Writing the data (in SLC SSD)

Imagine the host (CPU) issuing a command to write a chunk of data with the sequence of bits (1, 0, 1, 1) for permanent storage inside the SSD. The controller would take the request and locate the appropriate page, typically a 4KB (approximately 32,000 cells) page. It will first erase a block (comprising several pages), which will set all the cells to logic 1.

To write “1010”, the SSD will:

• Leave the first cell as “1” (no charge).
• Program the second cell to “0” (add charge).
• Leave the third cell as “1” (no charge).
• Leave the fourth cell to “1” (n charge).

The resulting state will be 1010.

For other types of SSDs like MLC, TLC, and QLC, multiple levels of voltages are utilized as thresholds and charge trapping to represent different bit levels. For example, a voltage zero can be used to store bit value 0-0-0 and voltage 0.1 as 0-0-1 and so on.

Reading the data (in SLC SSD)

Reading the data primarily involves locating the individual cells from the mapping table created during data writing. The controller sends the read voltage to the cells and checks the resulting current flow.

Consider reading the previously written binary data “1010” from a 4-cell page:

1. Locate the Page: The controller identifies the specific page and accesses it.

2. Apply Read Voltage: A read voltage is applied to the word line.

3. Sense the State:

• Cell 1 (discharged, logical “1”): Current passes through easily.
• Cell 2 (charged, logical “0”): Current does not pass through easily.
• Cell 3 (discharged, logical “1”): Current passes through easily.
• Cell 4 (discharged, logical “1”): Current passes through easily.

The sense amplifiers detect the current flow and convert it to binary data: 1010. This is all done by the controller and at a swift pace, usually billions of operations per second.

How does SSD keep track of the data location?

We discussed that there could be billions of individual cells inside a single NAND Flash chip.
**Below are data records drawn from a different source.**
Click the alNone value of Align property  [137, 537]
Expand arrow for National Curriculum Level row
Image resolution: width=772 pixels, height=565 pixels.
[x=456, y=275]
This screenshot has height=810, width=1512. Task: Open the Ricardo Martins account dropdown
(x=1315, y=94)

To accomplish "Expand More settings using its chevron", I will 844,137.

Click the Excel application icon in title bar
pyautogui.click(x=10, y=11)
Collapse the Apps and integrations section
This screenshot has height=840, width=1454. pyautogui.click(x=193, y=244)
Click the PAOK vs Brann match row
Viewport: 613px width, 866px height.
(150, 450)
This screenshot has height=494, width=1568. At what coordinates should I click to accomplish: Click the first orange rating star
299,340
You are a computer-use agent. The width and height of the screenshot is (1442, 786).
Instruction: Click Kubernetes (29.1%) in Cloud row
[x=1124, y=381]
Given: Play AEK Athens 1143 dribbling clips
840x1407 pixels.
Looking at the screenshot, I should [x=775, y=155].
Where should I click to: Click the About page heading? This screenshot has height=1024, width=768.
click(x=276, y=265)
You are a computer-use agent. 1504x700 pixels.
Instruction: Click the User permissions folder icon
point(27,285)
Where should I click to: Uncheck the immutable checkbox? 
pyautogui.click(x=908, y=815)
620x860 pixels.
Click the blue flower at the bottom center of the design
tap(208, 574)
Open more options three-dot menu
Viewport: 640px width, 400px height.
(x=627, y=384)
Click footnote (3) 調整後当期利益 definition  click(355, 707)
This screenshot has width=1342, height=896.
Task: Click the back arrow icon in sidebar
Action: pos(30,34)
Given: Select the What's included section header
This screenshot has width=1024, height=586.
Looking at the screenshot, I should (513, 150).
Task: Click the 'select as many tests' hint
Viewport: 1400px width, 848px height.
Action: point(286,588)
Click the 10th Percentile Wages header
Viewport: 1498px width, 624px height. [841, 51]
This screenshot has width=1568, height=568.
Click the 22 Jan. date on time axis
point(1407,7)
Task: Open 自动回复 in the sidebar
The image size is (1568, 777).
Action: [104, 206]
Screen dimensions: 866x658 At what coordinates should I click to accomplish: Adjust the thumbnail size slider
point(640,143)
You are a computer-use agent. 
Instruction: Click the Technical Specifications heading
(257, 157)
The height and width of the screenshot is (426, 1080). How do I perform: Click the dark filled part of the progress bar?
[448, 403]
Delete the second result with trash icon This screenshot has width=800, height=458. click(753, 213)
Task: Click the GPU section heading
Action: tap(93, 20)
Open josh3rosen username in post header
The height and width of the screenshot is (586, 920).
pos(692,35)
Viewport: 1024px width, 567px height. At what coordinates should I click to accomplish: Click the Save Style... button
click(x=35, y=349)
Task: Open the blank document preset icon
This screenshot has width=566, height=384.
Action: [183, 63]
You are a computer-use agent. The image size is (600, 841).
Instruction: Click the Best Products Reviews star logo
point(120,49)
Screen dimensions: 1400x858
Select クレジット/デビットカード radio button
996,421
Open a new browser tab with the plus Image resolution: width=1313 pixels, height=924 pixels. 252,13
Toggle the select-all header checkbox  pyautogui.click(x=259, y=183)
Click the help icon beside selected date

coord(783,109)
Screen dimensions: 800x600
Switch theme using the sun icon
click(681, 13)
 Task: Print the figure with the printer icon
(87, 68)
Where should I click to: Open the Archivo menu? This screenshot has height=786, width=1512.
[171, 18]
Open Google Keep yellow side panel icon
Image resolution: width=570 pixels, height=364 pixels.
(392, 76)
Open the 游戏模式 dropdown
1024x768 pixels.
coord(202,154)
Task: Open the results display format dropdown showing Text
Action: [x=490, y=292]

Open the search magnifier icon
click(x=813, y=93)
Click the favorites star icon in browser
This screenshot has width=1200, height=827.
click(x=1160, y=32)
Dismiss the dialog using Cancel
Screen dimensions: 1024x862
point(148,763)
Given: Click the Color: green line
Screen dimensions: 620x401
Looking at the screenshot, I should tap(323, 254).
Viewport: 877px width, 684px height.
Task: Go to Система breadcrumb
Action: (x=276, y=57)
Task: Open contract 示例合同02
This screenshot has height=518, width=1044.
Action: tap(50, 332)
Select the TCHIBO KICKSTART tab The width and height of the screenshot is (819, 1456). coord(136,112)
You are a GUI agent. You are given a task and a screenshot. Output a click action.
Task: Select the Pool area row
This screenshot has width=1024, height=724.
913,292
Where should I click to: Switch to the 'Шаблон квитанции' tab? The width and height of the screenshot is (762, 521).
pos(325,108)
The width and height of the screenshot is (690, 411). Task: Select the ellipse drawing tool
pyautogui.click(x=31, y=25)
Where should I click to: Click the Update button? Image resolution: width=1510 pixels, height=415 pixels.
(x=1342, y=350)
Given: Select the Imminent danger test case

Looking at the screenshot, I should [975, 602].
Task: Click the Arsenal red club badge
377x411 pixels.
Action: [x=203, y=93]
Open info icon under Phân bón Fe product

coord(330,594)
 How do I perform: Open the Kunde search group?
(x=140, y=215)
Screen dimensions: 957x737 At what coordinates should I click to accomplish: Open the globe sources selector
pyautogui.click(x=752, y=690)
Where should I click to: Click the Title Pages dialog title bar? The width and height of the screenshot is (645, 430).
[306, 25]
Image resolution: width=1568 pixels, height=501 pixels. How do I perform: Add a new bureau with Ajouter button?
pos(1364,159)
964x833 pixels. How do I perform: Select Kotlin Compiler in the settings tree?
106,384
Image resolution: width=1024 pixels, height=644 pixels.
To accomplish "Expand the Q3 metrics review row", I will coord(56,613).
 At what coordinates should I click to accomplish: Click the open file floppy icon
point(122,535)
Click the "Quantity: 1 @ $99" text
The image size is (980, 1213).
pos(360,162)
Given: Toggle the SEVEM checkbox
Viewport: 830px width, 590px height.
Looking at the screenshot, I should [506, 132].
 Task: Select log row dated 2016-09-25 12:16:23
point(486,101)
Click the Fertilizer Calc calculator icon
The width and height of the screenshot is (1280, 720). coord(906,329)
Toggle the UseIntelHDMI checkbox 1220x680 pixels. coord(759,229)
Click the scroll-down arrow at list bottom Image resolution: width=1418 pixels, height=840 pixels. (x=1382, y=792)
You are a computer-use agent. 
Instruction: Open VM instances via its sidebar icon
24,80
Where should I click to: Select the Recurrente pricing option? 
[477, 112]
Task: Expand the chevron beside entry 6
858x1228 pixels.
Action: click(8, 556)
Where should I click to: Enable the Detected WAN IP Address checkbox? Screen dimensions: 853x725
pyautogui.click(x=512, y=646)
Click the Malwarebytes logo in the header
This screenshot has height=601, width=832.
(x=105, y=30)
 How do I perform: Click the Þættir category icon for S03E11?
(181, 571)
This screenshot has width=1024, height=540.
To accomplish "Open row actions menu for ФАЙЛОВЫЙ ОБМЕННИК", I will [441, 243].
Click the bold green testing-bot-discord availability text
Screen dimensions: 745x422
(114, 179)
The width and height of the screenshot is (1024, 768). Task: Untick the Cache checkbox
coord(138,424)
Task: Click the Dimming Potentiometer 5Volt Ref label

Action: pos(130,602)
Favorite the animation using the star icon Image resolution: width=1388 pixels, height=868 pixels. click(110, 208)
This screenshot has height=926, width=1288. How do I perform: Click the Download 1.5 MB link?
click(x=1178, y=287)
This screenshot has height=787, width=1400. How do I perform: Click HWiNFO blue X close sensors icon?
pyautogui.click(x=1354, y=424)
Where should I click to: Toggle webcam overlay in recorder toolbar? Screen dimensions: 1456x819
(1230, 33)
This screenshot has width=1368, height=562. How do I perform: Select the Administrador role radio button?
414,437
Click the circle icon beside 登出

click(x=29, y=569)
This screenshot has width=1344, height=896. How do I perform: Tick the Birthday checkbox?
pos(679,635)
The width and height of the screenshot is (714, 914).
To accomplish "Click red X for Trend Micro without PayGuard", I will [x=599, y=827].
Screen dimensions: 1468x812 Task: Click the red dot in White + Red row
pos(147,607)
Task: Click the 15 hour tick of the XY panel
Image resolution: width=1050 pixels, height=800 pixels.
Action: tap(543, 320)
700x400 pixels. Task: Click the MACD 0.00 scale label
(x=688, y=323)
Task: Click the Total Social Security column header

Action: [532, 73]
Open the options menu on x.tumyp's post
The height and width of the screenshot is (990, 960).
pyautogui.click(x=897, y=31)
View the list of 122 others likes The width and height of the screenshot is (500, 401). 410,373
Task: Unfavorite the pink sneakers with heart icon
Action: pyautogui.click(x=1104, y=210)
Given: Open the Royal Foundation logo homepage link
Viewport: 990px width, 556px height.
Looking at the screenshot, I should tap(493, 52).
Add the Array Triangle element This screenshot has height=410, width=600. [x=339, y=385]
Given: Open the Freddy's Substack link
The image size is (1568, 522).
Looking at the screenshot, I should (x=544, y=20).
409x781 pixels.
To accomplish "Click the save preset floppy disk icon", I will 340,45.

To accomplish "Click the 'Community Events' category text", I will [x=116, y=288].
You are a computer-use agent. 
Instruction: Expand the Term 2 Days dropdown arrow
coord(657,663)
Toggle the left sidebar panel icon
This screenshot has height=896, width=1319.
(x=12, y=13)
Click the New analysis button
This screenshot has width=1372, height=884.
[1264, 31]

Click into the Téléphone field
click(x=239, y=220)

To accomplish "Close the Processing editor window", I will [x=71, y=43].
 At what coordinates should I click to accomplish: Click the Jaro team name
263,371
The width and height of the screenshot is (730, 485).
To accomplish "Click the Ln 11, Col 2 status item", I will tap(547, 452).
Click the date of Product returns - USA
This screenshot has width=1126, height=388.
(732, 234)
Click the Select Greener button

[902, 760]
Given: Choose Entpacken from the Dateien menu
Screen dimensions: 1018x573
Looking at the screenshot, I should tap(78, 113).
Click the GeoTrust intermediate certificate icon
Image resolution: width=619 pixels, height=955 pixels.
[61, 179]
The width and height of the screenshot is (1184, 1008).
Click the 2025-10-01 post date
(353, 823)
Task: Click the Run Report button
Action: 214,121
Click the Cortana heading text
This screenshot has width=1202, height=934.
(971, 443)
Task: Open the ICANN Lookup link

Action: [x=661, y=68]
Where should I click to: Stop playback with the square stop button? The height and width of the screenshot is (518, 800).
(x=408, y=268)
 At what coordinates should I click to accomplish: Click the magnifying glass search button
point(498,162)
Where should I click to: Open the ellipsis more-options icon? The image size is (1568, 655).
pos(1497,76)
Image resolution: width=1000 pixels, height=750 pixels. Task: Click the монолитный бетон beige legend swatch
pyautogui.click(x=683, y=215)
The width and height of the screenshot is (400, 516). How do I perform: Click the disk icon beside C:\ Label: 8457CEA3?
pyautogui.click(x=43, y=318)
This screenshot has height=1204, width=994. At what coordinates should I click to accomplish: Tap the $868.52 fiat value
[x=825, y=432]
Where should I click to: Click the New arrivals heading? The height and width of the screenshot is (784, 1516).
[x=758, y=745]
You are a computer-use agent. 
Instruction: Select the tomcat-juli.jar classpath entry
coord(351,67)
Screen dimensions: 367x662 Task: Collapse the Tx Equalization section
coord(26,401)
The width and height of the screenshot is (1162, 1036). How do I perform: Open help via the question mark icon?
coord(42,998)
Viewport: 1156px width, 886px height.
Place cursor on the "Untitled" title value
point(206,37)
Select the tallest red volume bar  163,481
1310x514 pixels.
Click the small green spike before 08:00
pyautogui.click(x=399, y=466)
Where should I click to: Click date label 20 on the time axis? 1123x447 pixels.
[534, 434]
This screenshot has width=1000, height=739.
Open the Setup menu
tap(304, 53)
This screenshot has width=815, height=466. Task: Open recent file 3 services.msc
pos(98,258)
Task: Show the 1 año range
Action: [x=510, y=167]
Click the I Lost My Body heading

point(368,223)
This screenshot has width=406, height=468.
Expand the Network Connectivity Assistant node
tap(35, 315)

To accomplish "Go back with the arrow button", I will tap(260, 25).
So, as you can imagine, keeping track of the location of stored data is essential. While working on data in real-time, SSDs generally come with their own DRAM chips for creating the mapping tables. Even if it is a DRAM-less SSD, it would use the system’s RAM for creating these mapping tables.

These tables are then stored inside the NAND Flash itself for permanent storage. So, the data and its location are stored on the SSD itself.

The mapping tables do logical-to-physical address mappings. These tables ensure that the SSD controller knows the physical location of data on the NAND flash memory. The mapping could be done on the block level or page level, or sometimes, the OS can handle these operations as well.

Data retention periods in SSDs

In electronics, the simpler the design of a circuit or a component, the longer it tends to last. This is also true in the case of SSDs. There are three main types of NAND Flash memory cells used inside SSDs: SLC, MLC, TLC, and QLC.

SLC (Single-Level Cell) Flash Memory utilizes a single cell to store a single bit of data. It would either be 0 or 1. This makes the design more straightforward for the whole environment inside the drive. Generally, the SLC has the longest data retention period without power, i.e., 10 years or more.

MLC (Multi-Level Cell) Flash Memory uses a single cell to store two bits of data. The average data retention period without power is between 3 and 5 years.

TLC (Triple Level Cell) Flash memory uses a single cell to store three bits of data. The average data retention period without power is between 1 and 3 years.

QLC (Quad Level Cell) Flash memory uses a single cell to store four bits of data. This is a highly complex system that causes significant damage to cells within a relatively short timeframe. The average data retention period without power is between 1 and 2 years.